SOURCE PASSAGE
________________________________________

One Grumpy Code Monkey: Pointers in C

One of the biggest hurdles for people learning C is learning about pointers.

Conceptually, pointers are simple beasties: the value of a pointer expression is the location (address) of another object in memory. What tends to trip people up are the following:

C (and C++) pointer declaration and expression syntax, especially with complex pointer types;
Passing pointers as arguments to functions;
The affect of the base type on pointer arithmetic;
Using multiple levels of indirection; and
The behavior of array expressions with respect to pointers.

Pointer declarations and expressions

C declaration syntax is expression-centric, rather than object-centric; another way of describing it is that C follows a "declaration mimics use" paradigm. In short, the form of a C declaration should closely match the form of an expression of that type in an executable statement. For example, if we have a pointer to an integer and we want to access that integer value, we dereference the pointer using the unary * operator, like so:


x = *p;

The type of the expression *p is int, so the declaration of the pointer p is written as


int *p;

In the declaration above, int is the type specifier and *p is the declarator. The declarator introduces the name of the item being declared, along with additional type information not provided by the type specifier. The int-ness of p is provided by the type specifier int, while the pointer-ness is provided by the * in the declarator. Note that in executable code, whitespace doesn't matter:


x = * p;

will be parsed as x = (*p);. Similarly, whitespace doesn't matter in the declaration, so any of the following are legal:


int *p;
int* p;
int * p;

In all cases, the * operator is part of the declarator, so all of the above variations parse as


int (*p);

This means that in a declaration like


int* a, b;

only a is declared as a pointer to int; b is declared as a regular int.

________________________________________

DIRECTIVE A
Reproduce word for word the portion of the records that opens with the line containing "Select the Headers tab" and closes with the line containing "pos(1010,256)".
The C pointers article and the records come from unrelated sources.

________________________________________

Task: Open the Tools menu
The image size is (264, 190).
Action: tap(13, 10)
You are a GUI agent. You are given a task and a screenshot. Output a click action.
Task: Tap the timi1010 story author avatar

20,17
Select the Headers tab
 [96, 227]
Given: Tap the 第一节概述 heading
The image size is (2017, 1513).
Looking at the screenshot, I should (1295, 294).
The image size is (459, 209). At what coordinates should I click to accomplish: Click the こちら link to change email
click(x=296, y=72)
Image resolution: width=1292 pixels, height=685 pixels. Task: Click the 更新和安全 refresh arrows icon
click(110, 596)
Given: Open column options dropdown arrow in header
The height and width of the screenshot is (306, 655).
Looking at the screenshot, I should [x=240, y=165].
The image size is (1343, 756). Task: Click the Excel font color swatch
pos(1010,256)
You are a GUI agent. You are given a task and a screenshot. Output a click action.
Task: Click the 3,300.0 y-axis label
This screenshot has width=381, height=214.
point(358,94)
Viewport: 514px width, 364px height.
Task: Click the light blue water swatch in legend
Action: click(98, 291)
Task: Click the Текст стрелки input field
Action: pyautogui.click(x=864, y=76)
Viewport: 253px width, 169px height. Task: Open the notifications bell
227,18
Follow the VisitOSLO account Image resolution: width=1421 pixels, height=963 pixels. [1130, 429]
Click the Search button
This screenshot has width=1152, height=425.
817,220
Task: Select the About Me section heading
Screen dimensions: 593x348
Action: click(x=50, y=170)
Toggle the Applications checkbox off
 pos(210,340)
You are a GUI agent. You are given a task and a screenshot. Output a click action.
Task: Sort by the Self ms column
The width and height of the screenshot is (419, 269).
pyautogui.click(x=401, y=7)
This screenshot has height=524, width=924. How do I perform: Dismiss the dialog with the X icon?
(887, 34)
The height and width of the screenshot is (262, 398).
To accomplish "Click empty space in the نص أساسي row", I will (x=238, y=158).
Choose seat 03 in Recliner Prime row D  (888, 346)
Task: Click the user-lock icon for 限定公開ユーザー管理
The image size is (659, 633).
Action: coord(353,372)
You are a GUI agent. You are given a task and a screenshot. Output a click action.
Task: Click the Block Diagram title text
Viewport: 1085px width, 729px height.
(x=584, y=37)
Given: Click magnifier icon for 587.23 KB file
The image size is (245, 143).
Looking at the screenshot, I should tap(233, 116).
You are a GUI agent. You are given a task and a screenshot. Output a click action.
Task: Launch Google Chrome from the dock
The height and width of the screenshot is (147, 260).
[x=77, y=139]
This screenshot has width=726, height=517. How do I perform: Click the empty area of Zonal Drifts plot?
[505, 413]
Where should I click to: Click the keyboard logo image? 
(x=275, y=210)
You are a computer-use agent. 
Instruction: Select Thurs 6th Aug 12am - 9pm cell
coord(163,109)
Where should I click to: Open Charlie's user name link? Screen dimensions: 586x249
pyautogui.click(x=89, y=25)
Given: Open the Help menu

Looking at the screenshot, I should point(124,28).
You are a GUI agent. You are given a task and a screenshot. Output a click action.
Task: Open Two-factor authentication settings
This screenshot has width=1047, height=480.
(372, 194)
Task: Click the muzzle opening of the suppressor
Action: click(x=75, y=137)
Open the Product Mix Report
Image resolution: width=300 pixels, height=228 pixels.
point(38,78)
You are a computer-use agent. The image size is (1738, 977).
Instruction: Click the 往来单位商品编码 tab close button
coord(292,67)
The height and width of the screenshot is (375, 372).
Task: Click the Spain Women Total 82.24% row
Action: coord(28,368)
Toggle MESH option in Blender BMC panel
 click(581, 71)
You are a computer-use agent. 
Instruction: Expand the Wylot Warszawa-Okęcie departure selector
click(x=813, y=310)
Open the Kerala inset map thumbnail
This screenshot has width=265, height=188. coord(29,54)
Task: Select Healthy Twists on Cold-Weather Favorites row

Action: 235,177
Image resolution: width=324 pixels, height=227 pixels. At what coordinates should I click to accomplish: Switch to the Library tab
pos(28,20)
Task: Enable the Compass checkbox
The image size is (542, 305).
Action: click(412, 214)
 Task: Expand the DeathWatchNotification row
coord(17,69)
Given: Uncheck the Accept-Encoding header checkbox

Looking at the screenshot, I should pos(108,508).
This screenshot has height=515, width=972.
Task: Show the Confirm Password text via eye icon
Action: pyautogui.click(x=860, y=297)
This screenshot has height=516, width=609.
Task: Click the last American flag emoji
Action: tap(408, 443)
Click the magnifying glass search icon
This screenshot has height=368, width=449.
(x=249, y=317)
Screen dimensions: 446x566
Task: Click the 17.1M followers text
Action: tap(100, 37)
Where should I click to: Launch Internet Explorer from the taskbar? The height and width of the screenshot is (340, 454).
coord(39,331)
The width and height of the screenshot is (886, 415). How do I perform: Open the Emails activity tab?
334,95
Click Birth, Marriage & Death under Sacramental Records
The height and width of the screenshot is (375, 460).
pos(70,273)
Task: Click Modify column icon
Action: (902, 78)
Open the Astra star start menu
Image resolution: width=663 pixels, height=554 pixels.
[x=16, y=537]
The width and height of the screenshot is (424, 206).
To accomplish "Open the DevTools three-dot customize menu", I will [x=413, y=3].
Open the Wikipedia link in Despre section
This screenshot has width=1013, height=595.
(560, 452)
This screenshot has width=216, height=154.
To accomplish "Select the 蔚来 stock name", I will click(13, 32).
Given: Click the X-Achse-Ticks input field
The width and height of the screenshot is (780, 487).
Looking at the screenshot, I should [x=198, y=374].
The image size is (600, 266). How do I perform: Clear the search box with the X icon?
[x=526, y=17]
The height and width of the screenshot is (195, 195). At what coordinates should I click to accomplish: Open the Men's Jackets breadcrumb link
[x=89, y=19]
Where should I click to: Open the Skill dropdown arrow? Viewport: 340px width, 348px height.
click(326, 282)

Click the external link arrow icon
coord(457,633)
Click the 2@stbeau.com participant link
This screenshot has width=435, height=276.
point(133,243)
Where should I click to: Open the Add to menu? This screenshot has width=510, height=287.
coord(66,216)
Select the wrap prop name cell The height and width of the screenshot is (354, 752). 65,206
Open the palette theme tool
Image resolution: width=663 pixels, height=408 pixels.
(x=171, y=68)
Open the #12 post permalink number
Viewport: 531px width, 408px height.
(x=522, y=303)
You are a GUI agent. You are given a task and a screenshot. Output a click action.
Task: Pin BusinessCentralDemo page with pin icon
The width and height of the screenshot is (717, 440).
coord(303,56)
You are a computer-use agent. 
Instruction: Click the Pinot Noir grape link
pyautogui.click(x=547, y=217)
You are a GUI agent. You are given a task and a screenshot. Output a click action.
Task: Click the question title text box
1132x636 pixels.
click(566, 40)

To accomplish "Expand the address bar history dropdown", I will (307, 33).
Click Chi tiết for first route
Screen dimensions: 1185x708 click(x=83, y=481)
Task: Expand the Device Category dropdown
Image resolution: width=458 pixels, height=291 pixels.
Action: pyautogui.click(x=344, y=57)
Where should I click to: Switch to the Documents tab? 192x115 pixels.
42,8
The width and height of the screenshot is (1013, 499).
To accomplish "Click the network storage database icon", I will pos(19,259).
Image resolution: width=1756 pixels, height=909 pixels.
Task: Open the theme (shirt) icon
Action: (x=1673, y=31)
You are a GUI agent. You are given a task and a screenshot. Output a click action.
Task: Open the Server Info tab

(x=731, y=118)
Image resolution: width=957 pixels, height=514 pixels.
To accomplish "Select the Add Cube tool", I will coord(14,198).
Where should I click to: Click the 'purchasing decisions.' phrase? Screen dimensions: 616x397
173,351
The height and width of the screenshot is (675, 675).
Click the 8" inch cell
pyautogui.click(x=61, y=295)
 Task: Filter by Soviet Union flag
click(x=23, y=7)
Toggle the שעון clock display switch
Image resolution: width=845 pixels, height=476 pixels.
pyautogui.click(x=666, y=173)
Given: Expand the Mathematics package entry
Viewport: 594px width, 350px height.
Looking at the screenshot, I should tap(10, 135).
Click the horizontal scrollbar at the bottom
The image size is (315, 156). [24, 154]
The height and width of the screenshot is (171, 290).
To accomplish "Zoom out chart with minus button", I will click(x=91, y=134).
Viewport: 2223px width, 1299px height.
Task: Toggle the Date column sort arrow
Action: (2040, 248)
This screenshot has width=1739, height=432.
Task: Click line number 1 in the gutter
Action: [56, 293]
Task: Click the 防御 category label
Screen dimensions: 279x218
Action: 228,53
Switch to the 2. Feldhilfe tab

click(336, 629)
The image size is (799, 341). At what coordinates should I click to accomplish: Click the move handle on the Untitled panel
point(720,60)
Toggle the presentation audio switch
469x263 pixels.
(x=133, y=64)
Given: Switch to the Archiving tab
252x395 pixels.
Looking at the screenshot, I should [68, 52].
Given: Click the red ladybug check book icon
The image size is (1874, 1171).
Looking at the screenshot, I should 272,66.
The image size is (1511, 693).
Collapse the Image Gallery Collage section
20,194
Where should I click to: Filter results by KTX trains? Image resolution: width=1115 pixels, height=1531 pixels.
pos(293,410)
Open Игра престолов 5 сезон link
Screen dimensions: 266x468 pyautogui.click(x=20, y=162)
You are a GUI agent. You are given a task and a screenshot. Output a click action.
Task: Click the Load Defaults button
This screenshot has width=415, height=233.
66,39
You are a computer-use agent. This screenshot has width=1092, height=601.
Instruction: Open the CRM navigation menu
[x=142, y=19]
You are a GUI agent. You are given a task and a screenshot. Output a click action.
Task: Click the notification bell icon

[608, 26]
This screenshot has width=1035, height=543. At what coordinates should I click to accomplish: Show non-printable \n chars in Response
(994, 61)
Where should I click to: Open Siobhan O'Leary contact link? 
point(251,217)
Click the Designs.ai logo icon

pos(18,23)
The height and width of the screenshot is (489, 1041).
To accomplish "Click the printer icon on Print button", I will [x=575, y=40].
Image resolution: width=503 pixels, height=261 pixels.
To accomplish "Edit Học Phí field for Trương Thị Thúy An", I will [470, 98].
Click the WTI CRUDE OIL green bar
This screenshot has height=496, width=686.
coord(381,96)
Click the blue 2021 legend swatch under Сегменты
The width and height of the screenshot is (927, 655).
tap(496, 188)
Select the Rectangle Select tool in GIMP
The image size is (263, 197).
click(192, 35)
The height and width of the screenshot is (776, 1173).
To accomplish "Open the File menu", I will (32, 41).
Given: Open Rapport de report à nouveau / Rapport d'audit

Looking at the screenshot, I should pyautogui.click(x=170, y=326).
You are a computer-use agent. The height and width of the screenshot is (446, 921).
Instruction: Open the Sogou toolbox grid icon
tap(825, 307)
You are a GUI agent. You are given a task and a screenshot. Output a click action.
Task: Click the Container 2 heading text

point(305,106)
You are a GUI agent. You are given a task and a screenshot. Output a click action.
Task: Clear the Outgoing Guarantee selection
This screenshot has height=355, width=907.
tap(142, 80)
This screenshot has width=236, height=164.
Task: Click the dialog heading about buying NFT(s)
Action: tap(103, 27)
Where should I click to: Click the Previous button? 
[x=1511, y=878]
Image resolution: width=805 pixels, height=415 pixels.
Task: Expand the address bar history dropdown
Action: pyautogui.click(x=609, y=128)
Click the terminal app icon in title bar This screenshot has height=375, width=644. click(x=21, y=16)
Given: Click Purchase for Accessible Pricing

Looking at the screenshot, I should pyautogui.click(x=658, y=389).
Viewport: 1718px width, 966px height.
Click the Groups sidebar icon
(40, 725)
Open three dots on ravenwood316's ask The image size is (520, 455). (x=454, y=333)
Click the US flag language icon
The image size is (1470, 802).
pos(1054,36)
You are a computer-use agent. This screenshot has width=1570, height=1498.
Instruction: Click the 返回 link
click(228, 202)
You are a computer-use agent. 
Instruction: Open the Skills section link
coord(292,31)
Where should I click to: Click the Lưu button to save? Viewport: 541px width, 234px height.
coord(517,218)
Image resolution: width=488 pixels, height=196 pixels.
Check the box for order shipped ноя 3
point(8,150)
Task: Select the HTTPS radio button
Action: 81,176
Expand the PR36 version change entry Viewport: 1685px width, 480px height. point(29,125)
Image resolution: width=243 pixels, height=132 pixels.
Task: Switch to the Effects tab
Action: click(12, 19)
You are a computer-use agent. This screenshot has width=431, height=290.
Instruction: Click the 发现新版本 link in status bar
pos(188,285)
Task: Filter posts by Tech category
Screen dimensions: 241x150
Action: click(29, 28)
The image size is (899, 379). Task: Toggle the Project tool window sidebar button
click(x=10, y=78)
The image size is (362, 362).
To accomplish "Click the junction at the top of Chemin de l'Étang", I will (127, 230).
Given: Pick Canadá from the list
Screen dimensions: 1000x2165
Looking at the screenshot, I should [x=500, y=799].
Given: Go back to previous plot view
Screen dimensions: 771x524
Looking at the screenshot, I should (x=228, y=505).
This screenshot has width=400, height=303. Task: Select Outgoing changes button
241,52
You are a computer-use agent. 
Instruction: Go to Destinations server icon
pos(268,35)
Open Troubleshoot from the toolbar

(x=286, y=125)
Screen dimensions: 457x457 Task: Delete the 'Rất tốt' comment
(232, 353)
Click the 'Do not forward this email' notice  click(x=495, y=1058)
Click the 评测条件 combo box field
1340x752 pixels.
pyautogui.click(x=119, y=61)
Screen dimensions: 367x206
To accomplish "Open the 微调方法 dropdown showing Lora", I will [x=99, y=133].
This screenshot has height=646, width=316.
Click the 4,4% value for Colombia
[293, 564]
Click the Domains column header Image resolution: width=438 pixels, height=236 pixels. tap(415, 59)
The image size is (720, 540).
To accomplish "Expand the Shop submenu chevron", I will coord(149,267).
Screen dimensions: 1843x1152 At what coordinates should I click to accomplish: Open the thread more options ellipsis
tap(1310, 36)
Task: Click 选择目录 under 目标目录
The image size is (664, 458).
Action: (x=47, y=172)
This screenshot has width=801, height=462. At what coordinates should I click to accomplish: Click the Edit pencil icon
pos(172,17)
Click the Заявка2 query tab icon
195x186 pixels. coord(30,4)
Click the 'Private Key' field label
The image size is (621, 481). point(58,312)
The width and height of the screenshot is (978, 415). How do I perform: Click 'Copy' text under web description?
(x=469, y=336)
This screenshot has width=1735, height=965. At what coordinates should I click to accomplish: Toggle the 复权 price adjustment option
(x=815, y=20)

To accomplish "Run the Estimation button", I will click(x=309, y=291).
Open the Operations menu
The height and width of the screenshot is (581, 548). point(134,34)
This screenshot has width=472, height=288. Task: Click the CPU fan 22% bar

________________________________________

DIRECTIVE B
Quote the C pointers article in full.

CORRECT RESULT A
Select the Headers tab
 [96, 227]
Given: Tap the 第一节概述 heading
The image size is (2017, 1513).
Looking at the screenshot, I should (1295, 294).
The image size is (459, 209). At what coordinates should I click to accomplish: Click the こちら link to change email
click(x=296, y=72)
Image resolution: width=1292 pixels, height=685 pixels. Task: Click the 更新和安全 refresh arrows icon
click(110, 596)
Given: Open column options dropdown arrow in header
The height and width of the screenshot is (306, 655).
Looking at the screenshot, I should [x=240, y=165].
The image size is (1343, 756). Task: Click the Excel font color swatch
pos(1010,256)

CORRECT RESULT B
One Grumpy Code Monkey: Pointers in C

One of the biggest hurdles for people learning C is learning about pointers.

Conceptually, pointers are simple beasties: the value of a pointer expression is the location (address) of another object in memory. What tends to trip people up are the following:

C (and C++) pointer declaration and expression syntax, especially with complex pointer types;
Passing pointers as arguments to functions;
The affect of the base type on pointer arithmetic;
Using multiple levels of indirection; and
The behavior of array expressions with respect to pointers.

Pointer declarations and expressions

C declaration syntax is expression-centric, rather than object-centric; another way of describing it is that C follows a "declaration mimics use" paradigm. In short, the form of a C declaration should closely match the form of an expression of that type in an executable statement. For example, if we have a pointer to an integer and we want to access that integer value, we dereference the pointer using the unary * operator, like so:


x = *p;

The type of the expression *p is int, so the declaration of the pointer p is written as


int *p;

In the declaration above, int is the type specifier and *p is the declarator. The declarator introduces the name of the item being declared, along with additional type information not provided by the type specifier. The int-ness of p is provided by the type specifier int, while the pointer-ness is provided by the * in the declarator. Note that in executable code, whitespace doesn't matter:


x = * p;

will be parsed as x = (*p);. Similarly, whitespace doesn't matter in the declaration, so any of the following are legal:


int *p;
int* p;
int * p;

In all cases, the * operator is part of the declarator, so all of the above variations parse as


int (*p);

This means that in a declaration like


int* a, b;

only a is declared as a pointer to int; b is declared as a regular int.